Der Bedrohungsgrad stellt eine quantitative oder qualitative Klassifikation der potenziellen Gefährdung eines digitalen Assets, Systems oder Prozesses dar, abgeleitet aus der Analyse vorhandener Schwachstellen und der Wahrscheinlichkeit des Eintretens eines schädlichen Ereignisses. Diese Bewertung ist fundamental für die Priorisierung von Sicherheitsmaßnahmen innerhalb der Cybersicherheitsarchitektur, da sie direkt die erforderliche Resilienz und die notwendigen Schutzmechanismen definiert.
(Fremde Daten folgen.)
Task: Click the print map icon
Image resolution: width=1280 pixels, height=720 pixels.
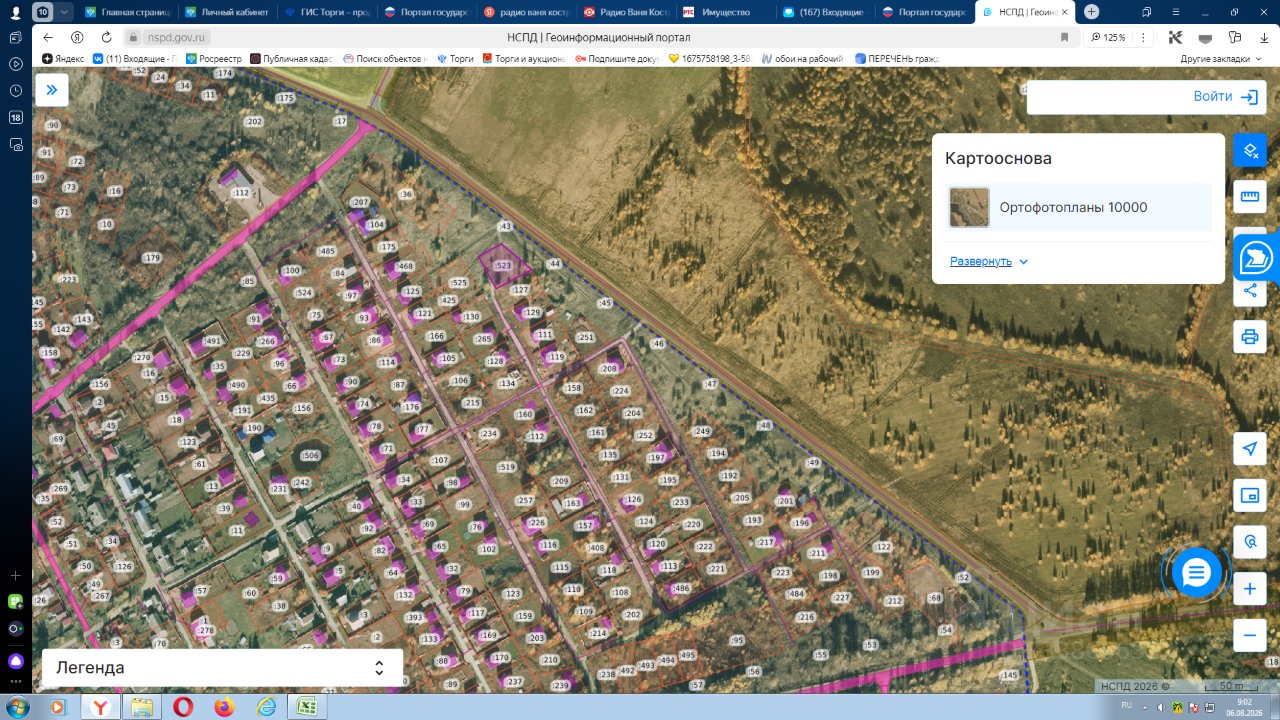Action: click(1249, 336)
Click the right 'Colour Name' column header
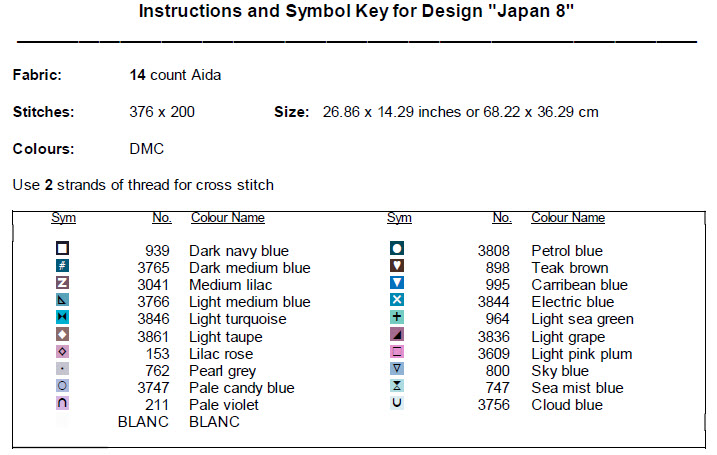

Ein hoher Bedrohungsgrad signalisiert die Notwendigkeit robuster Kontrollen, wie etwa erweiterte Zugriffskontrollen oder sofortige Patch-Implementierung, um die Systemintegrität zu wahren.
Einschätzung
Die Ermittlung des Bedrohungsgrads erfordert die Aggregation von Datenpunkten aus Vulnerability-Scans, Threat-Intelligence-Feeds und der Konfiguration der Zielumgebung. Diese Analyse mündet in eine Risikomatrix, welche die Eintrittswahrscheinlichkeit mit der möglichen Schadenshöhe korreliert, um eine valide Grundlage für Entscheidungen im Bereich der IT-Sicherheit zu schaffen.
Klassifikation
Die Zuordnung zu einem definierten Grad, beispielsweise niedrig, mittel oder kritisch, dient als operative Metrik für das Incident Response Team. Sie bestimmt die Eskalationsstufe und die Geschwindigkeit, mit der auf festgestellte Anomalien oder Exploits reagiert werden muss, um Datenverlust oder Funktionsausfall zu verhindern.
Etymologie
Der Begriff setzt sich aus den deutschen Wörtern „Bedrohung“ und „Grad“ zusammen, wobei „Grad“ hier die Intensität oder Stufe einer festgestellten Gefahr quantifiziert.